▶ Excerpt:
■ ■ ■ ■ ■ ■ ■
Before he died, Houdini vowed he would find a way to speak to his beloved wife, Bess from beyond the grave using a coded message. Kelly’s impressive debut is about this remarkable woman and her attempts to reach her late husband. She draws on real events in their extraordinary lives and creates a hopeful end to their long and happy marriage.

From Coney Island to Europe during the dazzling 1920s, this book is sure to delight lovers of historical fiction.

“Kelly’s mesmerizing reimagining shines a light on the kind of love that burns strong even after death.” People Pick: Best New Books – People Magazine

 

AUTHORLINK: Ms. Kelly, it’s so great to talk to you about your debut novel, Mrs. Houdini. Most people hold a fascination for master magician, Harry Houdini and have seen the old Hollywood (largely fictional) film that depicts his life featuring Tony Curtis and Janet Leigh. What made you write decide to write about Bess, his wife, another under-the-radar woman of history in the style of historical fiction?

KELLY: Thank you–it’s such a pleasure to be featured on Authorlink! Before the book, I knew almost nothing about Harry Houdini or magic, but I have always been interested in religion and spirituality, and the debate over whether there is actually life after death. Many years ago, I read an article that explained how Bess and Harry had made a pact with each other: whoever died first would pass along a secret, prearranged code to the surviving person, from “other side.” It turned out that their story—their marriage, and Bess’s search to communicate with Harry’s spirit—was full of remarkable, beautiful and tragic events. But there was very, very little published about Bess, and a lot that was unknown about her—which gave me the opportunity to write the end of their love story as I think they would have wished it could have been.
■ ■ ■ ■ ■ ■ ■
In the Houdini interview above, what pact did Bess and Harry make with each other?

▶ Supplied records:
■ ■ ■ ■ ■ ■ ■
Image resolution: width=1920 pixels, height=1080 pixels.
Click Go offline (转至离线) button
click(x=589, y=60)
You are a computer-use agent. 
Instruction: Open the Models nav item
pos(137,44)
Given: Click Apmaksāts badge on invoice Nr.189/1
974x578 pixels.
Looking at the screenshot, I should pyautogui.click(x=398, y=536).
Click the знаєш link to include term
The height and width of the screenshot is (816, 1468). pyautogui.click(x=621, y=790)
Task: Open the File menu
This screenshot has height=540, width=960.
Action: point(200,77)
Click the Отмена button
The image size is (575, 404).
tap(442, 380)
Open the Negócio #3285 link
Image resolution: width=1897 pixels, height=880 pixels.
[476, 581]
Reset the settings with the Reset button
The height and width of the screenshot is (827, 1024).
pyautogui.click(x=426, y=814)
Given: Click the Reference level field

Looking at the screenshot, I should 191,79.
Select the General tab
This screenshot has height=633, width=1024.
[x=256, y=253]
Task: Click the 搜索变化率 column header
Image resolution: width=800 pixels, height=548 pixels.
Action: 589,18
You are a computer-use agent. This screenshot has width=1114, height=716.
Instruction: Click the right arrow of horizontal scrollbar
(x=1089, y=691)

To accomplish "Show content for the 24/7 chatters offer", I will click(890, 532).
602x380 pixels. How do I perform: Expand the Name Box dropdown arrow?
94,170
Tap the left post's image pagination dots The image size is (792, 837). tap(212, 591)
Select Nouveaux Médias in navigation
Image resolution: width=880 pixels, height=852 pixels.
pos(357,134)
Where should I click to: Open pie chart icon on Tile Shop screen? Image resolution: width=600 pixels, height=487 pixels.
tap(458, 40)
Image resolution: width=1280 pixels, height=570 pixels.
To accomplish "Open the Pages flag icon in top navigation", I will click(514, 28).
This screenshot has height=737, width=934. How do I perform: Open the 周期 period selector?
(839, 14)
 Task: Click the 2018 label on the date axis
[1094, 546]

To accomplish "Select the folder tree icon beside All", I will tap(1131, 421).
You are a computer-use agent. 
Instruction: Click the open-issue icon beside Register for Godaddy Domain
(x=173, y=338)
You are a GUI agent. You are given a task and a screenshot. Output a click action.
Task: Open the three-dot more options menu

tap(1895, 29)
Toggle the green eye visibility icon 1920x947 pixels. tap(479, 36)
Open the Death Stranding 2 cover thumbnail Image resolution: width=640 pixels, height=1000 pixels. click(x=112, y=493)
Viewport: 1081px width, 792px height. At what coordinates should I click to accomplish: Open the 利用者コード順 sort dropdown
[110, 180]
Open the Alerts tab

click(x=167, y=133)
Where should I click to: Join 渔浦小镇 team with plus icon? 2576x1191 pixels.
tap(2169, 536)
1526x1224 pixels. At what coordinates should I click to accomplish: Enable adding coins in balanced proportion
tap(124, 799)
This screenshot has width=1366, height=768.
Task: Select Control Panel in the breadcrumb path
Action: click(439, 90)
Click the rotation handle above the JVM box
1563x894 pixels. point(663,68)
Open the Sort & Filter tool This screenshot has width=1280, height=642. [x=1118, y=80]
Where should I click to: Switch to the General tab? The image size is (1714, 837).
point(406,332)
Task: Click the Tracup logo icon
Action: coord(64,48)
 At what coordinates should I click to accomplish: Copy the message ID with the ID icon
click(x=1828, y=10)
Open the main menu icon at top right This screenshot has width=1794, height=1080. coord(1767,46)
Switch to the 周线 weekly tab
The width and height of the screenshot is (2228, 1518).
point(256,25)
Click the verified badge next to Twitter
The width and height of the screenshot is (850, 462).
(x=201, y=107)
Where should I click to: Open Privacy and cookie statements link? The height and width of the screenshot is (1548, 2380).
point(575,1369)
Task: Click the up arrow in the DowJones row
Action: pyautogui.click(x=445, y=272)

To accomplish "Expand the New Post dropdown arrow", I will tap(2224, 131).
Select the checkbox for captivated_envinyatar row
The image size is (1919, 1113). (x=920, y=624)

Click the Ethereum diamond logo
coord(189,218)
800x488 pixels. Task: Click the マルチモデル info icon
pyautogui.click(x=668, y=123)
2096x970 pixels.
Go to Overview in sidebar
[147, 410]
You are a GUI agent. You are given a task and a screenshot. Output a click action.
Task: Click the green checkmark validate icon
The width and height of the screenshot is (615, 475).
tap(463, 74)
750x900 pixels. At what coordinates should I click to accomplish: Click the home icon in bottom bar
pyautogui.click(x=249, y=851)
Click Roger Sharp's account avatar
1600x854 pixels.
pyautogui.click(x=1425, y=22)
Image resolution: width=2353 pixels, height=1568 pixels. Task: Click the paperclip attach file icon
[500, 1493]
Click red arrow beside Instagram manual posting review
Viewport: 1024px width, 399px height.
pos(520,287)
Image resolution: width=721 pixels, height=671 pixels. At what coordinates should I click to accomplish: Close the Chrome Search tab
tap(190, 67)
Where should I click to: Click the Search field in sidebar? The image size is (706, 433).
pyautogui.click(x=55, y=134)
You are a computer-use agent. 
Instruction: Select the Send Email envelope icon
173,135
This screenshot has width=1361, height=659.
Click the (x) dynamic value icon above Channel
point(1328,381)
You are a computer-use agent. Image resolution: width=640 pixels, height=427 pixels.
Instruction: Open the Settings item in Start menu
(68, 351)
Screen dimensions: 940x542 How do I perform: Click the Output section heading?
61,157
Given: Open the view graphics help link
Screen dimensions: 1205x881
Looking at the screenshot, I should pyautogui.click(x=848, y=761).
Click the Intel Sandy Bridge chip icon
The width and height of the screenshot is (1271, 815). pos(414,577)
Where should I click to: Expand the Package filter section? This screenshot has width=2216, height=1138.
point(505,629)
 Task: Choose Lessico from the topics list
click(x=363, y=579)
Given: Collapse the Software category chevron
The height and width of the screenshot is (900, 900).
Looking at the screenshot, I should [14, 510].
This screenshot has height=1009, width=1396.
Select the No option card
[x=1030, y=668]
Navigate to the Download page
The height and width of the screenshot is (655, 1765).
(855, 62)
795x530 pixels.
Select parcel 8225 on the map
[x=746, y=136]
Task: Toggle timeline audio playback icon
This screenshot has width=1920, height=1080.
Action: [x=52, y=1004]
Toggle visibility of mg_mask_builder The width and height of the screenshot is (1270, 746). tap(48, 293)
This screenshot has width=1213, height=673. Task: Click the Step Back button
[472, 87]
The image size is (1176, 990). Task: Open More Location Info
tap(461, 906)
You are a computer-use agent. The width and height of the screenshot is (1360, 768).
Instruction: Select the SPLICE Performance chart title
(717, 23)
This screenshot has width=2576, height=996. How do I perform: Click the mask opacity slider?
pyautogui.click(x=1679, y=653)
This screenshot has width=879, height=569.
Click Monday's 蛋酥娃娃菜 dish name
■ ■ ■ ■ ■ ■ ■
▶ The solution:
Whoever died first would pass a secret, prearranged code to the surviving person from the "other side."